> _WHAT NEEDS TO BE DONE_
Starting with the line containing "Task: Open the Table tab dropdown chevron" and going on through the line containing "Click the Maximum", return the lines of the data below exactly, and only those.
======== RECORDS TO PROCESS ========
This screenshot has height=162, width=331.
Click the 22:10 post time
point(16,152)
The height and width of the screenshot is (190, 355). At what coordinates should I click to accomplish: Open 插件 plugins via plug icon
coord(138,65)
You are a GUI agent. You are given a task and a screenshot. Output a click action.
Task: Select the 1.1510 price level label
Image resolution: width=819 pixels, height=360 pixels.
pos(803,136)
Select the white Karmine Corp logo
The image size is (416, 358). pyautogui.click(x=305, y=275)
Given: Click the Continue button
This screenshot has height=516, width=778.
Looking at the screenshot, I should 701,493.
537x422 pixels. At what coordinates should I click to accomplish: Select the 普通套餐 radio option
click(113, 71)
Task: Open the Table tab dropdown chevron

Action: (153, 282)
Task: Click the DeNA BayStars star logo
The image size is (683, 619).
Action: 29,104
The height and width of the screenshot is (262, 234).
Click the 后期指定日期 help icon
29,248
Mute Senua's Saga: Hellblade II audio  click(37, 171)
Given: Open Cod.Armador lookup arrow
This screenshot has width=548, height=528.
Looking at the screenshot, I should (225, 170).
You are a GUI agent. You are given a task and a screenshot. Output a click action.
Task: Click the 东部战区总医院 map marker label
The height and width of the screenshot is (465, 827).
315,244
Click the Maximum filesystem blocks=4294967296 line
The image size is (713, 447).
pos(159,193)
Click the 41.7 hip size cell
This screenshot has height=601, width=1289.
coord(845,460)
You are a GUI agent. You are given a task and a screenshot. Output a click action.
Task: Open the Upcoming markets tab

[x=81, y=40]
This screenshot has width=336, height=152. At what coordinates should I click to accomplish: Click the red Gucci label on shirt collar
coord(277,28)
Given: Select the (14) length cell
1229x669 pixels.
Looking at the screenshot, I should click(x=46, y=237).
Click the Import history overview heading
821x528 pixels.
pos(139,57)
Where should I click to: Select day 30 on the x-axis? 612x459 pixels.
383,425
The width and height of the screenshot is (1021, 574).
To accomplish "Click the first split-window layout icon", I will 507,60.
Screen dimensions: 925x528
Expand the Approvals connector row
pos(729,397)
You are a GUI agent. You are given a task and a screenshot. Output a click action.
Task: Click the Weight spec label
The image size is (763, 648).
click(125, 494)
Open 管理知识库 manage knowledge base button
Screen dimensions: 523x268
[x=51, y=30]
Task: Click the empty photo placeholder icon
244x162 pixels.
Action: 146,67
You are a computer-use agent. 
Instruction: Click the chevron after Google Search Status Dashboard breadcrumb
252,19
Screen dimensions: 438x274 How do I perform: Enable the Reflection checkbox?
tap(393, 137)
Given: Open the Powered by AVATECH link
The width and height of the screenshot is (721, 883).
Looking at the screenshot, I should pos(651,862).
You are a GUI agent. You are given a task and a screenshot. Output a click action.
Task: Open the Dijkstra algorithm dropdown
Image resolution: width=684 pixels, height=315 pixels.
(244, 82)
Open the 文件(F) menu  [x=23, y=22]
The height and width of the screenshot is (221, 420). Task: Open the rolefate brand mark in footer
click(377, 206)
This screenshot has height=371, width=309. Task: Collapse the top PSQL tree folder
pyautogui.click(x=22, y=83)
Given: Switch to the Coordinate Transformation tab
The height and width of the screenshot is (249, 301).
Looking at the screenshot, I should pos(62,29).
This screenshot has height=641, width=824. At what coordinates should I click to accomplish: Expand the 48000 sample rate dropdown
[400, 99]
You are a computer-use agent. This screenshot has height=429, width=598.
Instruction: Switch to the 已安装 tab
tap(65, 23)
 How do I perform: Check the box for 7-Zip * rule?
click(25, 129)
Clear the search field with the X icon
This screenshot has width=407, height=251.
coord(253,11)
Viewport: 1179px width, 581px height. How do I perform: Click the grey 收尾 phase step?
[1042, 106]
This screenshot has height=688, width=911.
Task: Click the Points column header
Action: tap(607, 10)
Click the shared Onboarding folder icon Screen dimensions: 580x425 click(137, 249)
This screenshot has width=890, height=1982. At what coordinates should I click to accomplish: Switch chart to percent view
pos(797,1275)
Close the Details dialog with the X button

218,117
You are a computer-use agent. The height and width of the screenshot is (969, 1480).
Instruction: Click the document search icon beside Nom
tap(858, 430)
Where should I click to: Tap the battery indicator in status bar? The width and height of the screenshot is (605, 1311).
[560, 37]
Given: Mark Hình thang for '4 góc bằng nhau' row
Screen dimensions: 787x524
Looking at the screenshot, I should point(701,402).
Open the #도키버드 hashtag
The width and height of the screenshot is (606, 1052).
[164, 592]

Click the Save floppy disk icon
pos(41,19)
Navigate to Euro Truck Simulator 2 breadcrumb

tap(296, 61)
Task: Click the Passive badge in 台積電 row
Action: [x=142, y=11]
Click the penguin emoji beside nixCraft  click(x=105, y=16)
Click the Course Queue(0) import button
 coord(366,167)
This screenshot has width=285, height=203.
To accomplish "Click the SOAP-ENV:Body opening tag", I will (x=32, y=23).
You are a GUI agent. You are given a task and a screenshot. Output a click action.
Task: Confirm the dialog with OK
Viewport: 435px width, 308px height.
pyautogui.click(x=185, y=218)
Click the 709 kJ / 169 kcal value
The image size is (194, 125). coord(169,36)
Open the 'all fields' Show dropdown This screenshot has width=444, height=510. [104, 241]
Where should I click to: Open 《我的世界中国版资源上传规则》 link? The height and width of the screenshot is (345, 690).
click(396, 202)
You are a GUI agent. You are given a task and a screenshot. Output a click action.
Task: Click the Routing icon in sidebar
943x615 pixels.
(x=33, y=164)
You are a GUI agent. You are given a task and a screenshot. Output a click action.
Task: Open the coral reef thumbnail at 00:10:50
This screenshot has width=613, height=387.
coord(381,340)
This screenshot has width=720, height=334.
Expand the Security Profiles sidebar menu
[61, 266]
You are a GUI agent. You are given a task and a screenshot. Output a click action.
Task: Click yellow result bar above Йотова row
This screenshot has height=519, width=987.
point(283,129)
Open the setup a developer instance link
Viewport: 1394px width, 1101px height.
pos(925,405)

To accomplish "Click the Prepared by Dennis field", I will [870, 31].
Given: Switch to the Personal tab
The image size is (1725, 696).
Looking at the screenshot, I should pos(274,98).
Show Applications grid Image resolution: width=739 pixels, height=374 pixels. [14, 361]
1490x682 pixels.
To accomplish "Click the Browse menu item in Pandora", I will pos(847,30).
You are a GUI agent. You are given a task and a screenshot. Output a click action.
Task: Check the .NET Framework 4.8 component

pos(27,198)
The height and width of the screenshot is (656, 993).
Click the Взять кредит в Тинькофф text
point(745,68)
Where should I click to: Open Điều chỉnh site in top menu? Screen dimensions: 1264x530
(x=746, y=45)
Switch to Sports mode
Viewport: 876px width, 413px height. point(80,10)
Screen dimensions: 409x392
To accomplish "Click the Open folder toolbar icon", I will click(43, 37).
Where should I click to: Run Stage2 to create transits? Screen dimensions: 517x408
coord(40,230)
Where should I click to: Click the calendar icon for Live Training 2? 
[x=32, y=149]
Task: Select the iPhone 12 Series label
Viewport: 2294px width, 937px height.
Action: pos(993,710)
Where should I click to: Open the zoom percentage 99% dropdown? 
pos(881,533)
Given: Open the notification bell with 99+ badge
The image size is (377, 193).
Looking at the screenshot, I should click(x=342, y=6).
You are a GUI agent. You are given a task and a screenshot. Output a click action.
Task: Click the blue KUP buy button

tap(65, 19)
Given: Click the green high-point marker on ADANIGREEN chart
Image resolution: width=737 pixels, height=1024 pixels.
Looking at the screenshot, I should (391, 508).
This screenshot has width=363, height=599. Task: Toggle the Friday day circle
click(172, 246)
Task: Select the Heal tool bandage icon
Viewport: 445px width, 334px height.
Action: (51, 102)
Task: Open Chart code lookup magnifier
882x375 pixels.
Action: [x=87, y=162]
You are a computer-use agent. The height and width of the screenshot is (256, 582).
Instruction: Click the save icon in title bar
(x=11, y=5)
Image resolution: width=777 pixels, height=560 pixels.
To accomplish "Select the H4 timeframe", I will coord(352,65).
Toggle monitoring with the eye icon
========
> _TASK RESULT_
Task: Open the Table tab dropdown chevron

Action: (153, 282)
Task: Click the DeNA BayStars star logo
The image size is (683, 619).
Action: 29,104
The height and width of the screenshot is (262, 234).
Click the 后期指定日期 help icon
29,248
Mute Senua's Saga: Hellblade II audio  click(37, 171)
Given: Open Cod.Armador lookup arrow
This screenshot has width=548, height=528.
Looking at the screenshot, I should (225, 170).
You are a GUI agent. You are given a task and a screenshot. Output a click action.
Task: Click the 东部战区总医院 map marker label
The height and width of the screenshot is (465, 827).
315,244
Click the Maximum filesystem blocks=4294967296 line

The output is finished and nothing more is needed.